**Action item:** From the data below, retype exactly the lines starting with the one that contains "Toggle sending mail to another address" and ending with the one that contains "has width=1024, height=682.", both included.

**Provided data:**
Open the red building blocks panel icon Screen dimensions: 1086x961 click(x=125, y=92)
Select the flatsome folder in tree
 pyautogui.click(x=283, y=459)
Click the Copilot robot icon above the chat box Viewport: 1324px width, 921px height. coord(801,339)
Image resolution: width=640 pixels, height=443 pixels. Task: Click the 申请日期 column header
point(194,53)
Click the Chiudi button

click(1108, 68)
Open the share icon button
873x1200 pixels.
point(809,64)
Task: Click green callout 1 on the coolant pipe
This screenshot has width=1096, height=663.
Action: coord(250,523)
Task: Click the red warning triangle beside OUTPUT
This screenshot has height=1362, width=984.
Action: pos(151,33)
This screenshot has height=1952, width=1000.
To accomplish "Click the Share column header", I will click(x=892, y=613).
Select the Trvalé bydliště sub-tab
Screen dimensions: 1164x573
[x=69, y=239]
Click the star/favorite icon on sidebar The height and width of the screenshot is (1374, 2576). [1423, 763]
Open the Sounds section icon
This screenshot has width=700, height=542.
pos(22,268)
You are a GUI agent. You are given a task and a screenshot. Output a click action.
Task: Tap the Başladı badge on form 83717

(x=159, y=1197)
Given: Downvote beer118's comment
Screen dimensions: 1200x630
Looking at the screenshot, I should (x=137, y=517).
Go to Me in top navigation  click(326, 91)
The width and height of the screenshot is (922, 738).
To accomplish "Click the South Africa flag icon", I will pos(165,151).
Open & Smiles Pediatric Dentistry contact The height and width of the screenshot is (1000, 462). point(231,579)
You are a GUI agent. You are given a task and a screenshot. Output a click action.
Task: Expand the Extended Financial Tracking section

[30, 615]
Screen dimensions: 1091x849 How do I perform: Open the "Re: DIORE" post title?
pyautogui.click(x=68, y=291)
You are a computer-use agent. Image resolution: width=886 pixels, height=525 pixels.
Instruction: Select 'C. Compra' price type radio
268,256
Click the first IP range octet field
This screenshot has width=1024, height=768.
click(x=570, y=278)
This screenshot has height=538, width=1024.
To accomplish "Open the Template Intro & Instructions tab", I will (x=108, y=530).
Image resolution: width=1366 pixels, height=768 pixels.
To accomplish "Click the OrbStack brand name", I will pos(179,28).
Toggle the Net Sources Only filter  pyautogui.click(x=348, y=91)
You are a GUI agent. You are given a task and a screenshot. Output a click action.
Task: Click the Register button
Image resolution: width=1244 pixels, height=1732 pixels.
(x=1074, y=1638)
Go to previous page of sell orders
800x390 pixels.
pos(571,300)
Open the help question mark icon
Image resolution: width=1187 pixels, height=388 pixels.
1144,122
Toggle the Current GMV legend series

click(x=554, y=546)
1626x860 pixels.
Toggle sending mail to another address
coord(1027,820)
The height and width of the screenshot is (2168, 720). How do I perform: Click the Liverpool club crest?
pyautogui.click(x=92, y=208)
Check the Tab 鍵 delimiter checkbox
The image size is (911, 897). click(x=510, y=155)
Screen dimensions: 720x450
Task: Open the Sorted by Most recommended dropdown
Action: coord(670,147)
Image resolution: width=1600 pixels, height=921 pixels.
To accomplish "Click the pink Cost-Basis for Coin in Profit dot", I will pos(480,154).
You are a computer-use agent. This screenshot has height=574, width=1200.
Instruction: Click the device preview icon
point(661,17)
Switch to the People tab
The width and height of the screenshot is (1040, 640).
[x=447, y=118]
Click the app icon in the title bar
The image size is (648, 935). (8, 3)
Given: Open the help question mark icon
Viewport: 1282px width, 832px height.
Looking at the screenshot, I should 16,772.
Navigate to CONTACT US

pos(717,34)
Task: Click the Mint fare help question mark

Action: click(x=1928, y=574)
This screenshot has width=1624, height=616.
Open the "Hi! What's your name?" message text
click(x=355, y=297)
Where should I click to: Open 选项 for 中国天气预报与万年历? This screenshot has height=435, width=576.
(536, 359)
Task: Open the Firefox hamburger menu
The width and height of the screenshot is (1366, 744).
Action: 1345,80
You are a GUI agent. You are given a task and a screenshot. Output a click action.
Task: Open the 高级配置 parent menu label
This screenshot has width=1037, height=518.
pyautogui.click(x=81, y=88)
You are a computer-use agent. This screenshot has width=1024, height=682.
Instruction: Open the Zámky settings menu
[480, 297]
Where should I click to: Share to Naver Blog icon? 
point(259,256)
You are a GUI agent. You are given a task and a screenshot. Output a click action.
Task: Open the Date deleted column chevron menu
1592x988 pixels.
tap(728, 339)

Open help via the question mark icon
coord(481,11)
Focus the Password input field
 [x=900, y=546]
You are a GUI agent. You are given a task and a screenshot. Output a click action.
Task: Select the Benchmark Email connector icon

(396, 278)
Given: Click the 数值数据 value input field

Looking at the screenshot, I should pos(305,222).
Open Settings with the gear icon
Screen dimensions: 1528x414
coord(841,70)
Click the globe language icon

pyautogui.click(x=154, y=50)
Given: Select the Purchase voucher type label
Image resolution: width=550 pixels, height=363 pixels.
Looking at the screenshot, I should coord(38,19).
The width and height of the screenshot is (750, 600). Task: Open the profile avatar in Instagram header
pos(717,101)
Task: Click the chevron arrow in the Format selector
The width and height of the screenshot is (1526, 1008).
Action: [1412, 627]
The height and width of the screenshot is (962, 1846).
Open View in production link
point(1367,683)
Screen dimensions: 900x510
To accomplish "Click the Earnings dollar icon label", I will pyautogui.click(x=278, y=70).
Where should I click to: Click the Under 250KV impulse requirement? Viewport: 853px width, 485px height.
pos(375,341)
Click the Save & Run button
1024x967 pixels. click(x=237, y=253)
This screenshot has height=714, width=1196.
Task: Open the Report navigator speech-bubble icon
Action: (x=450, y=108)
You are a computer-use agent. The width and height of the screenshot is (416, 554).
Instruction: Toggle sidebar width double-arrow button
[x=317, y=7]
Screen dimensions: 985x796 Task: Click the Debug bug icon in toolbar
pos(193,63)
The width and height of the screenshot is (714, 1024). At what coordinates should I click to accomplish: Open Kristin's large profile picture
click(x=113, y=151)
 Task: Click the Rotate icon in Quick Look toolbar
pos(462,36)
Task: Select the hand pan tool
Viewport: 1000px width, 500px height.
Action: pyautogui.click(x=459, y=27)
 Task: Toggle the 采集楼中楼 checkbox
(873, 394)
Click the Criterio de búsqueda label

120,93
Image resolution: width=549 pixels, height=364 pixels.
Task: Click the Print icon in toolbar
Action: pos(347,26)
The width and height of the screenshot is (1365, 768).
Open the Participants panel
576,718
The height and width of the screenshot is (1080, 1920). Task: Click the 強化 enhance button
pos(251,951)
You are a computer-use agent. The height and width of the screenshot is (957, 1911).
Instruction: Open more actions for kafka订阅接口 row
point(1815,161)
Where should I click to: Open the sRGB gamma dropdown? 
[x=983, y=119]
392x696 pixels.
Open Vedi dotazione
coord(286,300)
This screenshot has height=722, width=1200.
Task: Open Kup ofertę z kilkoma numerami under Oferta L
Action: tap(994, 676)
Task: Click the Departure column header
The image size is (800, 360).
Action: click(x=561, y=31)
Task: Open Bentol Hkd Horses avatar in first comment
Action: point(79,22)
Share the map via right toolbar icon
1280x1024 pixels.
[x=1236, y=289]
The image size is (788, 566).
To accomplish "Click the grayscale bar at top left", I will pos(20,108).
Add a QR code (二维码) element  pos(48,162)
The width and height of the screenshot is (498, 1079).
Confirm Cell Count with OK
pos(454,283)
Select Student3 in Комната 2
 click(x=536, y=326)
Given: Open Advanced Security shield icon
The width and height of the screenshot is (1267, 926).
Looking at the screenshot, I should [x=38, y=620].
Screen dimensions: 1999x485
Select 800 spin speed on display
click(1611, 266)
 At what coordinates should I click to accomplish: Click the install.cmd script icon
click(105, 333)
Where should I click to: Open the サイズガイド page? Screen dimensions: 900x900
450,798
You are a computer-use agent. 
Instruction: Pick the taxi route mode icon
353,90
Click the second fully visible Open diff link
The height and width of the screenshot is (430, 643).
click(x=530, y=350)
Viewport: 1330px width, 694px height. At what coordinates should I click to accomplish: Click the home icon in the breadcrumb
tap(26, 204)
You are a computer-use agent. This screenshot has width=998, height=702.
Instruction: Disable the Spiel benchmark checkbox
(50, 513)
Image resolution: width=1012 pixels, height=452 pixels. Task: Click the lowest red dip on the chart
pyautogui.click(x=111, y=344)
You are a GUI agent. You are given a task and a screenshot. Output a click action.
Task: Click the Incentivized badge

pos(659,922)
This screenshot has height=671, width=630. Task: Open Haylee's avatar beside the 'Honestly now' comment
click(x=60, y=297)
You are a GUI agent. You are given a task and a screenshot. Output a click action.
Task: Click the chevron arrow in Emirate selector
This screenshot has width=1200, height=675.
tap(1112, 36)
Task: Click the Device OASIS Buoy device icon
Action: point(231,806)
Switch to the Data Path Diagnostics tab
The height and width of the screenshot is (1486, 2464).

**Result:**
Toggle sending mail to another address
coord(1027,820)
The height and width of the screenshot is (2168, 720). How do I perform: Click the Liverpool club crest?
pyautogui.click(x=92, y=208)
Check the Tab 鍵 delimiter checkbox
The image size is (911, 897). click(x=510, y=155)
Screen dimensions: 720x450
Task: Open the Sorted by Most recommended dropdown
Action: coord(670,147)
Image resolution: width=1600 pixels, height=921 pixels.
To accomplish "Click the pink Cost-Basis for Coin in Profit dot", I will pos(480,154).
You are a computer-use agent. This screenshot has height=574, width=1200.
Instruction: Click the device preview icon
point(661,17)
Switch to the People tab
The width and height of the screenshot is (1040, 640).
[x=447, y=118]
Click the app icon in the title bar
The image size is (648, 935). (8, 3)
Given: Open the help question mark icon
Viewport: 1282px width, 832px height.
Looking at the screenshot, I should 16,772.
Navigate to CONTACT US

pos(717,34)
Task: Click the Mint fare help question mark

Action: click(x=1928, y=574)
This screenshot has width=1624, height=616.
Open the "Hi! What's your name?" message text
click(x=355, y=297)
Where should I click to: Open 选项 for 中国天气预报与万年历? This screenshot has height=435, width=576.
(536, 359)
Task: Open the Firefox hamburger menu
The width and height of the screenshot is (1366, 744).
Action: 1345,80
You are a GUI agent. You are given a task and a screenshot. Output a click action.
Task: Open the 高级配置 parent menu label
This screenshot has width=1037, height=518.
pyautogui.click(x=81, y=88)
You are a computer-use agent. This screenshot has width=1024, height=682.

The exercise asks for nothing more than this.